### PROBLEM REQUIREMENTS
Please extend the opinion piece on community-based refugee resettlement below, starting right after its final paragraph.

(EXTRACT begins)

Community-Based Resettlement Is Good for Both Refugees and Communities | Opinion

The harrowing images of people evacuating from their homes in Israel and Gaza are a stark reminder that the plight of the more than 33 million refugees and 108 million displaced people around the world is only intensifying. Everything they've spent their lives building—communities, homes, careers, and social structures, has been wiped out. Between persecution, global conflicts, natural disasters, and climate change, the circumstances of refugees have steadily become more complicated. This is the moment for not only the federal refugee program, but also each of us, as members of the global community, to reconsider how we can help respond to this crisis.

Traditional U.S. resettlement assigns refugees to one of 10 refugee resettlement agencies, such as the International Rescue Committee (IRC), or the U.S. Committee for Refugees and Immigrants (USCRI), who is then responsible for providing the support, tools, and resources refugees need to begin their new lives. The trained staff of social workers, employment specialists, and other social service experts at these agencies help navigate all the elements of their transition—finding and helping to set up housing, identifying employment opportunities, assisting with school enrollment, health care navigation, cultural acclimation, and language literacy, among other elements.

In January 2023, the U.S. Department of State introduced the Welcome Corps, a community-based sponsorship model for refugee resettlement, and the first major innovation to the U.S. refugee resettlement process in over four decades. In this model, five or more U.S. citizens—a church group, a family, a block association, any group of folks who want to help—can form a Private Sponsor Group (PSG) to welcome a refugee family to the U.S. and into their community. Once people form a PSG, they need to raise funds for their sponsee, complete a training course facilitated by Welcome Corps, and be vetted by the State Department. They are then matched with a newly arriving refugee family and take on all the tasks of resettlement, but they do it for a single family at a time, forming a close-knit community of support. This is an exciting model—but it will only work if citizens step up and form these groups.

In the Welcome Corps, refugees quickly start to feel a sense of belonging, as they are welcomed by individual guides to help them navigate their new lives. In watching their hosts, refugees can see the challenges and joys faced by all human beings across very different cultures. For the PSGs, this kind of hands-on engagement helps remove the "otherness" of refugees and puts a human face on a conflict or crisis that is perhaps half a globe away.

While the Welcome Corps may seem innovative and perhaps untested, private sponsorship of refugees has in fact been the model in other countries around the world. Our northern neighbors in Canada have used the private sponsorship model since the 1970s (termed the Private Sponsorship of Refugees) to resettle over a million refugees. Australia's Special Humanitarian Program has also used this model with considerable success. The U.K., Argentina, Ireland, Germany, Spain, New Zealand, and others are all working on similar programs.

(EXTRACT ends)
(RECORDS SUPPLIED begins)

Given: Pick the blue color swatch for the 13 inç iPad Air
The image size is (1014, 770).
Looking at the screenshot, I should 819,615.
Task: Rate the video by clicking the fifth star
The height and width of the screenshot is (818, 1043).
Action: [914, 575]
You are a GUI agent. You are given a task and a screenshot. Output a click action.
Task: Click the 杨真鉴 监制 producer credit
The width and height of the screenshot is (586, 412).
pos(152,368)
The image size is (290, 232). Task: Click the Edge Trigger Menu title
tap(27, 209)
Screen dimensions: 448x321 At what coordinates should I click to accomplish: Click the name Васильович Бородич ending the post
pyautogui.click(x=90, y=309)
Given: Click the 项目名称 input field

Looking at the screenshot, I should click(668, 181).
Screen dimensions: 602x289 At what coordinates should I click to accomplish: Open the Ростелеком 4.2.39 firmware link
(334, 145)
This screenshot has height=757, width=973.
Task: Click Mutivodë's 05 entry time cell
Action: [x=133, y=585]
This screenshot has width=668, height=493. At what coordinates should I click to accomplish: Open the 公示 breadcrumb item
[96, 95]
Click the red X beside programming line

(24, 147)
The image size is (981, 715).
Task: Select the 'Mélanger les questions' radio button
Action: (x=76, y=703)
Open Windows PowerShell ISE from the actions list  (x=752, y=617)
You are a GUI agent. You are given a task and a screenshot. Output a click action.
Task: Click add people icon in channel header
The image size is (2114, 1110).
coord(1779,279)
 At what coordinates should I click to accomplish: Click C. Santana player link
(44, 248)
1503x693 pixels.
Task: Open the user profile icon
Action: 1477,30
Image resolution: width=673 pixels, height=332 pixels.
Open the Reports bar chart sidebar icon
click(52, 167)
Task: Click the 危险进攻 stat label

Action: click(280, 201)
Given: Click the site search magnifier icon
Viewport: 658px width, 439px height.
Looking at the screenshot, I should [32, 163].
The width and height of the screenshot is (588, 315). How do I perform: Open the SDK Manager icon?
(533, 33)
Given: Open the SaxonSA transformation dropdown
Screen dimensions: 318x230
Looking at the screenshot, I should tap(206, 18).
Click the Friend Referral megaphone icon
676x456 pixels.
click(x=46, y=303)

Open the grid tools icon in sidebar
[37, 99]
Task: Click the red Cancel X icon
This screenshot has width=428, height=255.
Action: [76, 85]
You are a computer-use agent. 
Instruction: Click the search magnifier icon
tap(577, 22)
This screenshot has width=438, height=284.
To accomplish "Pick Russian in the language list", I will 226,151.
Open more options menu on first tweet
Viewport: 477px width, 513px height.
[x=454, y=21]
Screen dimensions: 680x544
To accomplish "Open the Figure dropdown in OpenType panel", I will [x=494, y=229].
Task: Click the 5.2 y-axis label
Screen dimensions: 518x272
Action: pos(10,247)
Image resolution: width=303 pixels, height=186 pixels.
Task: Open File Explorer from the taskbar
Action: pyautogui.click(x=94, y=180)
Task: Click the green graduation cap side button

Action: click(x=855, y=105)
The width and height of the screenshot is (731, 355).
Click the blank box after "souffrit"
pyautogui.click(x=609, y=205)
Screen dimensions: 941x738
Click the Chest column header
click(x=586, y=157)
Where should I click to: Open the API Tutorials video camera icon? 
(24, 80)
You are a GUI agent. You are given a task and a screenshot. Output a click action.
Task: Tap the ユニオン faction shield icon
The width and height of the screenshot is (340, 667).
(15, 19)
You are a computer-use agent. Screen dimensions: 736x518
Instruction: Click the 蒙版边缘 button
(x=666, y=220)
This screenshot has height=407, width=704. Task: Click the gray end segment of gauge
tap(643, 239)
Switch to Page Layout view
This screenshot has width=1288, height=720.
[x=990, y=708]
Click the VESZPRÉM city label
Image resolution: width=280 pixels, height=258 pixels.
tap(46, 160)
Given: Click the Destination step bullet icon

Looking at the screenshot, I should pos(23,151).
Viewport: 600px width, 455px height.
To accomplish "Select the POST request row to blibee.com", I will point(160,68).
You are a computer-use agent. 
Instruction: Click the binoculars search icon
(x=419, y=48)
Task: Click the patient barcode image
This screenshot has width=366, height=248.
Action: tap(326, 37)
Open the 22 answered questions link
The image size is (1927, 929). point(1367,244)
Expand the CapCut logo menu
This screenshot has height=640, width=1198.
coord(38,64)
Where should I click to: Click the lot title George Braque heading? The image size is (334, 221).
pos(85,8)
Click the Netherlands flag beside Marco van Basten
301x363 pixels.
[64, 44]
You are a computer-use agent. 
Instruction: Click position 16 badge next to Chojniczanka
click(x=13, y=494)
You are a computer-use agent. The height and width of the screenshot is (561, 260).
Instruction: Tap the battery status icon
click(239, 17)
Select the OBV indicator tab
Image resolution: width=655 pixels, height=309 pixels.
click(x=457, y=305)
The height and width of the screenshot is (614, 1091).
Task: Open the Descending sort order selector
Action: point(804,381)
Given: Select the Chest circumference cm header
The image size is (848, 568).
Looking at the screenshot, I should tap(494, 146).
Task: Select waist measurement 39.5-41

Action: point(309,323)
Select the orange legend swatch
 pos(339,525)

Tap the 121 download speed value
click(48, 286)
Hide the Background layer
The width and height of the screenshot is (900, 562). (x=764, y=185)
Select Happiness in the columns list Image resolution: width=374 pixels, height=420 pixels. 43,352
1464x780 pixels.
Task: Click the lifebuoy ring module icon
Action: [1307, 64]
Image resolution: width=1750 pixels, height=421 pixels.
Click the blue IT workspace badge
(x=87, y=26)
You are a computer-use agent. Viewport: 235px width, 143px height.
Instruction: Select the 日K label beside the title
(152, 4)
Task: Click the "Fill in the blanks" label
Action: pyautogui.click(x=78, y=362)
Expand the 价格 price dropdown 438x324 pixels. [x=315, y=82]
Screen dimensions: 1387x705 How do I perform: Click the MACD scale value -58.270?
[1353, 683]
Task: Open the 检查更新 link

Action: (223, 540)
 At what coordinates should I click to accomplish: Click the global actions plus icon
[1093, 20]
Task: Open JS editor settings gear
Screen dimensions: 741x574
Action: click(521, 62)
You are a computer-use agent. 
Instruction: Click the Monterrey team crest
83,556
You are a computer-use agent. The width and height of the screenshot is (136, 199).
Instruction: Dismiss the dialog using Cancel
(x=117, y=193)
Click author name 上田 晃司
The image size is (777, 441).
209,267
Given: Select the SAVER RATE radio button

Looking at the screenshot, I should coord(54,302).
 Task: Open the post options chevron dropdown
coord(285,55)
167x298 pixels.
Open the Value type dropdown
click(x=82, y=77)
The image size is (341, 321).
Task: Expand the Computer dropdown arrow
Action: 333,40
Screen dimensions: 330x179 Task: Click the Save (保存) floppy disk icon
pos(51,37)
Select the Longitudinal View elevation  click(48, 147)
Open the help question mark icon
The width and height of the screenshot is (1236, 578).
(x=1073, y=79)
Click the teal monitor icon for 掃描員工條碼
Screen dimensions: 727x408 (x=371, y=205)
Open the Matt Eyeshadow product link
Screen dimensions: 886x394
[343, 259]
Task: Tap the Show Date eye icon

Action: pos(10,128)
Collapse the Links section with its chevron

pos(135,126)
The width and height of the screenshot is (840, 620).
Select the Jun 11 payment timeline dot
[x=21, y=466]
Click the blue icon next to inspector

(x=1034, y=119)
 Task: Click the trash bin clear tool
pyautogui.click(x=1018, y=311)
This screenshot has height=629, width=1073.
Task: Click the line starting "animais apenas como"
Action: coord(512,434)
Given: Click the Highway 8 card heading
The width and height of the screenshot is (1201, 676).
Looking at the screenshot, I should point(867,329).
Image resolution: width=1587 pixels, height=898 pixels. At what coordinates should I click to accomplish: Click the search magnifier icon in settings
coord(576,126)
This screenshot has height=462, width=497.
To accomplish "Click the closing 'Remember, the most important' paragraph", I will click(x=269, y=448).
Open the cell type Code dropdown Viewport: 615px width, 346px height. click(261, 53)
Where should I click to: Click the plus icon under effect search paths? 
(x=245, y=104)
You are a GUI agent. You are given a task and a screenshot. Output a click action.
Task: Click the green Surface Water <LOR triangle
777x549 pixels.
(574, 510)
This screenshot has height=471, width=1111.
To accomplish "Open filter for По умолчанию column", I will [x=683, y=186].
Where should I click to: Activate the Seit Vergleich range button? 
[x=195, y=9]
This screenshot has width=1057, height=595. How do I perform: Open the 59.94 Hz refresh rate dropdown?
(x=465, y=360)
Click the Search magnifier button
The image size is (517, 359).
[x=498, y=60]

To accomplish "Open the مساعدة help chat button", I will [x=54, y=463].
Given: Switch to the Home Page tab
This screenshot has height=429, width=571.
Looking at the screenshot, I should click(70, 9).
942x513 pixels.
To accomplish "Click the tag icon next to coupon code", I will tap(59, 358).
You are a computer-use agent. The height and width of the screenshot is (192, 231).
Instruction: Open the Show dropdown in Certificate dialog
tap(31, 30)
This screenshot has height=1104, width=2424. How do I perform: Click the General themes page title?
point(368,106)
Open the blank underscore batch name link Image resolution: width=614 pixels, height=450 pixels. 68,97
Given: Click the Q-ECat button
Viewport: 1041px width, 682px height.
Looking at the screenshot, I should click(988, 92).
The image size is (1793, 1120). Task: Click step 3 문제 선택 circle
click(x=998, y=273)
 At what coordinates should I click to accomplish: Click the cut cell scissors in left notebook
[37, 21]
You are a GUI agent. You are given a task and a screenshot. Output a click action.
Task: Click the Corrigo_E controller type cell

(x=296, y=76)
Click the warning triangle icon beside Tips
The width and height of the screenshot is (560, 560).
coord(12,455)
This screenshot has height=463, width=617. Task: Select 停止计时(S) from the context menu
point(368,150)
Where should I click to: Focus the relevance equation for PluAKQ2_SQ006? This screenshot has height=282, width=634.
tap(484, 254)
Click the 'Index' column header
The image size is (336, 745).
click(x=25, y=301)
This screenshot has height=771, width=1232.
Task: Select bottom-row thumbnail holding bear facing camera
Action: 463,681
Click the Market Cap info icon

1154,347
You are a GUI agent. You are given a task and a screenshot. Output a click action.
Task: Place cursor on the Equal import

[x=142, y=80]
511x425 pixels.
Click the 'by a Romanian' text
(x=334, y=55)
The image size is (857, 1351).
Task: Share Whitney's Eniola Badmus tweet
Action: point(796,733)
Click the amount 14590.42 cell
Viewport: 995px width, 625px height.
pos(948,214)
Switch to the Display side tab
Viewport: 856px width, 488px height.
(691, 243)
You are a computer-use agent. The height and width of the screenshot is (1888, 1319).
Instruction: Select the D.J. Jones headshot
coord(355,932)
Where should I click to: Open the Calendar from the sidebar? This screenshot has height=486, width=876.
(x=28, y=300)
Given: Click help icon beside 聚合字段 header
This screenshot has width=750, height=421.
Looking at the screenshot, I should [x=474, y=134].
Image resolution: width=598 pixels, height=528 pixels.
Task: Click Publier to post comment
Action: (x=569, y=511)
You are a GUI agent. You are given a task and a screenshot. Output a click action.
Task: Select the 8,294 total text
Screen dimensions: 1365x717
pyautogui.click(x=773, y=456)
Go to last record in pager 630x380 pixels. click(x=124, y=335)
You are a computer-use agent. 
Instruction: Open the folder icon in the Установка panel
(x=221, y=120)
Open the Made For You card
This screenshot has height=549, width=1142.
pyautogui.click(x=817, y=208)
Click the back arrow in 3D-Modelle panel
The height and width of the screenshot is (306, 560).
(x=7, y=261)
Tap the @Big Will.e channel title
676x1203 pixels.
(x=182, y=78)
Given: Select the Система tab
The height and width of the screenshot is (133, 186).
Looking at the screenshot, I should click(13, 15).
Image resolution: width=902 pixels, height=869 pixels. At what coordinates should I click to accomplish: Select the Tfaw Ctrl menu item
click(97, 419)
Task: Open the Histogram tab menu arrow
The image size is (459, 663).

(RECORDS SUPPLIED ends)

### WRITTEN RESPONSE
Immigrants and Refugees Welcome signage
"Immigrants and Refugees Welcome" signage outside Central Presbyterian Church in Atlanta, Ga. on July 27, 2019. Raymond Boyd/Getty Images

Relying solely on traditional refugee resettlement is risky. The per capita funding provided to resettlement agencies is wholly dependent on a refugee pipeline and continued financial, programmatic, and political support at the federal level, all of which have seen considerable losses and ongoing threats over the past decade. The changes in administrations, the COVID-19 pandemic, Afghan crisis, Ukraine war, and conflict in Israel and Gaza only scratch the surface. Since PSGs are required to independently raise funds to support arriving refugees, this shifts costs away from reliance on fickle government and often politically driven programs and helps to ensure better funding sustainability.

The Welcome Corps won't eliminate the need for traditional agency-based resettlement. Instead, each is stronger as a complement to the other. As Welcome Corps ramps up, it will take time to engage, train, and vet private groups to support the increasing volume of refugees. The 2024 refugee admissions cap is set at 125,000, more people than private sponsors could ever handle, and more than the U.S. has seen since the early 1990s. Additionally, while community sponsorship is ideal for individuals and families with standard resettlement needs, refugees with medically complex needs or other social challenges may be beyond what a volunteer community group is able or willing to take on. By offloading more straightforward cases, resettlement agencies will have better bandwidth to take on more complex individuals and families.

This model of community-based sponsorship as a complementary strategy to traditional refugee resettlement has many benefits for communities, resettlement agencies, and most importantly, for refugees. The call to action here is simple: The means and guidance you need to form a PSG is here—all you need to do is to take that first step. Click this link and you'll be on the road to helping a family that needs it ... and opening a door wide in your own life.

Pooja Agrawal, MD, MPH, is an emergency physician and a global health specialist with over 15 years of experience working with displaced populations around the world. She is a Public Voices fellow of The OpEd Project in partnership with Yale University.

The views expressed in this article are the writer's own.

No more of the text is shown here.